Oh, and you’d better not drop any hints that you think you’re working a dozen inferential steps away from what the audience knows, or that you think you have special background knowledge not available to them. The audience doesn’t know anything about an evolutionary-psychological argument for a cognitive bias to underestimate inferential distances leading to traffic jams in communication. They’ll just think you’re condescending.

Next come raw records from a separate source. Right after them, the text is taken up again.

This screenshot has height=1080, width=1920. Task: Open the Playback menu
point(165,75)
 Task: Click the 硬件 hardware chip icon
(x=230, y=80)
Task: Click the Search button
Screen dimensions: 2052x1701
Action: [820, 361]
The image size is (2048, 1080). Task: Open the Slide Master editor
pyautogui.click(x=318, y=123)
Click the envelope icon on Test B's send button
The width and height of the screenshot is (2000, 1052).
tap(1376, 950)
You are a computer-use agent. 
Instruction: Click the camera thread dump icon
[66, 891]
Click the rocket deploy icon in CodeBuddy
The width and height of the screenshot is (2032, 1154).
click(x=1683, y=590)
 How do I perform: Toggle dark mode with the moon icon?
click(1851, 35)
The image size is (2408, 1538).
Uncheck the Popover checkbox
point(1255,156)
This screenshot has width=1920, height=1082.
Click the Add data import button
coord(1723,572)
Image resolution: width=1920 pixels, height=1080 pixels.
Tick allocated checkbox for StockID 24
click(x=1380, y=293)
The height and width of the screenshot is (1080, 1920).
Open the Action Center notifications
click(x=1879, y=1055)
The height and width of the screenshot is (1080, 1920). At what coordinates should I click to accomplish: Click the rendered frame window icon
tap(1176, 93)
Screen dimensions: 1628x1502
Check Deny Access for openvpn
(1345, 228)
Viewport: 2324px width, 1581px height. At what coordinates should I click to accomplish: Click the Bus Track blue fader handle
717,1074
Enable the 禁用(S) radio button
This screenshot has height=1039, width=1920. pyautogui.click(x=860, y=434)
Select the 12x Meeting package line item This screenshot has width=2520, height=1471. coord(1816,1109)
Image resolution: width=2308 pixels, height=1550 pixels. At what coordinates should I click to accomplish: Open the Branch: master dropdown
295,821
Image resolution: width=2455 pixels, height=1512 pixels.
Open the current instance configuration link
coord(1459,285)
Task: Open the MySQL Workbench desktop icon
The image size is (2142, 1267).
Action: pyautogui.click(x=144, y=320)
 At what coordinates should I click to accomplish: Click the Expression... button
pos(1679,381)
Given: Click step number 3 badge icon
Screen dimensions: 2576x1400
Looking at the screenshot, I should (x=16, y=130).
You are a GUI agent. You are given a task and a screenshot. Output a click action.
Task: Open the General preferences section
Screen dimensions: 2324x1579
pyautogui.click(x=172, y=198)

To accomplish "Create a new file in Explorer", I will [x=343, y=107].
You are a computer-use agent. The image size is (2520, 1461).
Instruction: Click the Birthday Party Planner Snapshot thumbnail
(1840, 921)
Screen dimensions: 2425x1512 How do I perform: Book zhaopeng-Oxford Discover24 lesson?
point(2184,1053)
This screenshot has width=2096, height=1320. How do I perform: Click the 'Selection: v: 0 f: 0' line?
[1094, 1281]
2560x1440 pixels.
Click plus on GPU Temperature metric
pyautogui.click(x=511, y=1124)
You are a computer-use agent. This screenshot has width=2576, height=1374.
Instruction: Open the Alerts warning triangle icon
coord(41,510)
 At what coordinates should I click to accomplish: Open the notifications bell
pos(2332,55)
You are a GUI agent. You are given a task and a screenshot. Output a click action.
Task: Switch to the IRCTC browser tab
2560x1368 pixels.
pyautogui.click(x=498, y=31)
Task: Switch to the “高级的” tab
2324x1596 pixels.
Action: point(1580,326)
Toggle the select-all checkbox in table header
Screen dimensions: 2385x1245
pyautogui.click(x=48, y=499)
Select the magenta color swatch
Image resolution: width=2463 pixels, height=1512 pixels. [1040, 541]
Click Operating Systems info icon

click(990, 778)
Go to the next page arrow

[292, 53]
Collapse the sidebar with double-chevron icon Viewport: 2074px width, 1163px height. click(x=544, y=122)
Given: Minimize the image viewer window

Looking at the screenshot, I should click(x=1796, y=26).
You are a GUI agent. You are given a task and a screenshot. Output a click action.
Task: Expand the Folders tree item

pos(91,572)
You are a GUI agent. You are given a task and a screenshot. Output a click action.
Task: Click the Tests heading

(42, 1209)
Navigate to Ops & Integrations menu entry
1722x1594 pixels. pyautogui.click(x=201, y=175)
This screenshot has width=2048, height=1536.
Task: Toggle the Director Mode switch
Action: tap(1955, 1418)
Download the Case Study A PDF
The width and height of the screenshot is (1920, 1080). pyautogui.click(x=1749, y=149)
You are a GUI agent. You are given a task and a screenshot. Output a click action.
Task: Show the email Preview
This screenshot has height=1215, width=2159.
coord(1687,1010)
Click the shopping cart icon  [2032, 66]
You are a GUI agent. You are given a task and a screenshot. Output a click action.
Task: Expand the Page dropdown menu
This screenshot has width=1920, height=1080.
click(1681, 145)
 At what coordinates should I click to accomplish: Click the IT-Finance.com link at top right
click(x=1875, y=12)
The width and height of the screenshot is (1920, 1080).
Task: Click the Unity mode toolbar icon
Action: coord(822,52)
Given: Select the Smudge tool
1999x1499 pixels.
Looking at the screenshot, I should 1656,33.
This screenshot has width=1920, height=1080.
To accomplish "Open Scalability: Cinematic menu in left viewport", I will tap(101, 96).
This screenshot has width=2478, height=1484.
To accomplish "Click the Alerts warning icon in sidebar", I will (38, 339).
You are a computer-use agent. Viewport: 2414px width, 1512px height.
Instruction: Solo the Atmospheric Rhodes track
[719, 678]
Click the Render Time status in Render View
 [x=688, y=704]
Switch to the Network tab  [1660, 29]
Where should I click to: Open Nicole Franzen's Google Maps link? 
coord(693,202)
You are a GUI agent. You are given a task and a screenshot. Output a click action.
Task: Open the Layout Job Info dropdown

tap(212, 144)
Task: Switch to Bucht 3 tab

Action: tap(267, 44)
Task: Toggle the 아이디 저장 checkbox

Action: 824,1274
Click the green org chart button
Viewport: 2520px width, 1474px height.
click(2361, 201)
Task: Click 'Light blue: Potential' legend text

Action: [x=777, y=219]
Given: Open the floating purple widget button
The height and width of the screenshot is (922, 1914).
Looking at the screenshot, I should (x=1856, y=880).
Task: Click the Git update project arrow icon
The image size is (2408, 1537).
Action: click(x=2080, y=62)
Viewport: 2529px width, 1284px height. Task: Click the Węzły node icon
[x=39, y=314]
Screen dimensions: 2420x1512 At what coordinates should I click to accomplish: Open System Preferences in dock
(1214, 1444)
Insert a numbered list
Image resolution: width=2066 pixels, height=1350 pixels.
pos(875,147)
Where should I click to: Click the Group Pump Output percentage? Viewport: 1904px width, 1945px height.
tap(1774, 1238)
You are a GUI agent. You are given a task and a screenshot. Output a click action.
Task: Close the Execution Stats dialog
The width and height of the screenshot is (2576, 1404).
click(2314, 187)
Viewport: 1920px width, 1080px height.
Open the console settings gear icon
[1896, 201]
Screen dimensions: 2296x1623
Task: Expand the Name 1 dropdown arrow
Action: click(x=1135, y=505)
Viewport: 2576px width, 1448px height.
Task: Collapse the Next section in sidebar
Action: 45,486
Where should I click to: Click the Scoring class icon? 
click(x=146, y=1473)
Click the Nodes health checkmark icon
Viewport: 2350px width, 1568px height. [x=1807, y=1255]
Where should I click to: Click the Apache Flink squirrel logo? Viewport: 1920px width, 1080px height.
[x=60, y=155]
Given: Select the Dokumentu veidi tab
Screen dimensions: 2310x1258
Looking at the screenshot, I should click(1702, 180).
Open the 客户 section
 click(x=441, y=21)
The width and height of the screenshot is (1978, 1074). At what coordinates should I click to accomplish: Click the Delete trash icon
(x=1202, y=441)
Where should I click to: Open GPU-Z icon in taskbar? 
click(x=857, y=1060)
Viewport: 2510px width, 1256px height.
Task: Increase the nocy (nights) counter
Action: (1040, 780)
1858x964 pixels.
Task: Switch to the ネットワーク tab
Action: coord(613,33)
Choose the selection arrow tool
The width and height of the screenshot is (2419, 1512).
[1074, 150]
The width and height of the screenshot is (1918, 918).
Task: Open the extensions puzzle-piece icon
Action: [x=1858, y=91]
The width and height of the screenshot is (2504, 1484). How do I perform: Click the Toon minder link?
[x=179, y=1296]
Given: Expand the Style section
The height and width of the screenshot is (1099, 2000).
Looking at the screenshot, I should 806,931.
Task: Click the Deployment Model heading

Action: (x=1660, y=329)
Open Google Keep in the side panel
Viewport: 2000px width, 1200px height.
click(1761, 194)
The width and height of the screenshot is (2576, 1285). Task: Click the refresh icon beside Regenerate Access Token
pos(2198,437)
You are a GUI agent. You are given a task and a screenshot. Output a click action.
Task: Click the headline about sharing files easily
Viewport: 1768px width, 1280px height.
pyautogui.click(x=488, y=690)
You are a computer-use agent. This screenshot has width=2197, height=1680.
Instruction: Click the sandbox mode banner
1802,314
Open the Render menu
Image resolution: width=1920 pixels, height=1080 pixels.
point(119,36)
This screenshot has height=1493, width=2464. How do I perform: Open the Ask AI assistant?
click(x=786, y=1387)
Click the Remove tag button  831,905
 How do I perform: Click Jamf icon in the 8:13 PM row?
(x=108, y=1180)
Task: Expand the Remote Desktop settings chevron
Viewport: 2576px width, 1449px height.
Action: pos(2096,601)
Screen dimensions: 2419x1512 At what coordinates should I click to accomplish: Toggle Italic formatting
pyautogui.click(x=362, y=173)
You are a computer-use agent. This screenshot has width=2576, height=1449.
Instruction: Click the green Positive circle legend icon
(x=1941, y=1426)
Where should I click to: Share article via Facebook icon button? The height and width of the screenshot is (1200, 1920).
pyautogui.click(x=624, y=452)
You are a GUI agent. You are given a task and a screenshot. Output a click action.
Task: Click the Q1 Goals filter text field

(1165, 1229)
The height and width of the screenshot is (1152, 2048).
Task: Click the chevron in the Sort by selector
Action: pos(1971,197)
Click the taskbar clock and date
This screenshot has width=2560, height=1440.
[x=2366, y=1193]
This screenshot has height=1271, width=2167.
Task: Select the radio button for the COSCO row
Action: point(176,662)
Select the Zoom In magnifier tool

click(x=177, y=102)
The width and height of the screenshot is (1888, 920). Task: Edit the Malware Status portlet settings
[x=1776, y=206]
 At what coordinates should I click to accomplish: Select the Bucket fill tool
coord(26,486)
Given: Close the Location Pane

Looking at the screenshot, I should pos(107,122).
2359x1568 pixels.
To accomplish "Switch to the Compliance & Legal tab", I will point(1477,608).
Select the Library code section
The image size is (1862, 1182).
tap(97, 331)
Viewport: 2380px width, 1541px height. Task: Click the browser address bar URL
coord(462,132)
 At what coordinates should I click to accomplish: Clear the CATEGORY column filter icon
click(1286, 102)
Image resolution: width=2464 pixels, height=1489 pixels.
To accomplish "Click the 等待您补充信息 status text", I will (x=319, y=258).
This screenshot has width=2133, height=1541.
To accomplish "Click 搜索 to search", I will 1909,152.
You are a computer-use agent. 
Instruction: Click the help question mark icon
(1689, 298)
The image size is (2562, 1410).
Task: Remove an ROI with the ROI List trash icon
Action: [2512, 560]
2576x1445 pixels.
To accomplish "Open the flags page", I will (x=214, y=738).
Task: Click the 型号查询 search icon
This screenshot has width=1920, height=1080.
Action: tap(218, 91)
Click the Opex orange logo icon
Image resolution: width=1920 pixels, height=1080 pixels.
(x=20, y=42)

And if you think you can explain the concept of “systematically underestimated inferential distances” briefly, in just a few words, I’ve got some sad news for you . . .
On meeting new people
From Philip Roth’s American Pastoral:
You might as well have the brain of a tank. You get them wrong before you meet them, while you’re anticipating meeting them; you get them wrong while you’re with them; and then you go home to tell somebody else about the meeting and you get them all wrong again. Since the same generally goes for them with you, the whole thing is really a dazzling illusion empty of all perception, an astonishing farce of misperception.
On art as an asset class
A company called Artex is trying to create an exchange for equity in paintings, starting with a $55m offering for shares of a portrait by Francis Bacon ($, WSJ). Art is a strange asset class. In one sense, it’s an inflation hedge, since the supply is finite. On the other hand, it’s a sort of supercharged bet on market beta, since historical peaks of art prices have coincided not just with market peaks but with cases where newly-rich people made their money very differently from whoever came before them, and want to demonstrate that they’re still part of the establishment. (This works best for art prices when the establishment, too, can afford to make a bid.)
On Reinforcement Learning
Now we direct AIs through reinforcement learning - telling them to do certain things and avoid certain other things. But this is a blunt instrument. Reinforcement learning directs the AI towards a certain cluster of correlated high-dimensional concepts that have the same lower-dimensional shadow of rewarded and punished behaviors. But we can’t be sure which concept it’s chosen or whether it’s the one we think.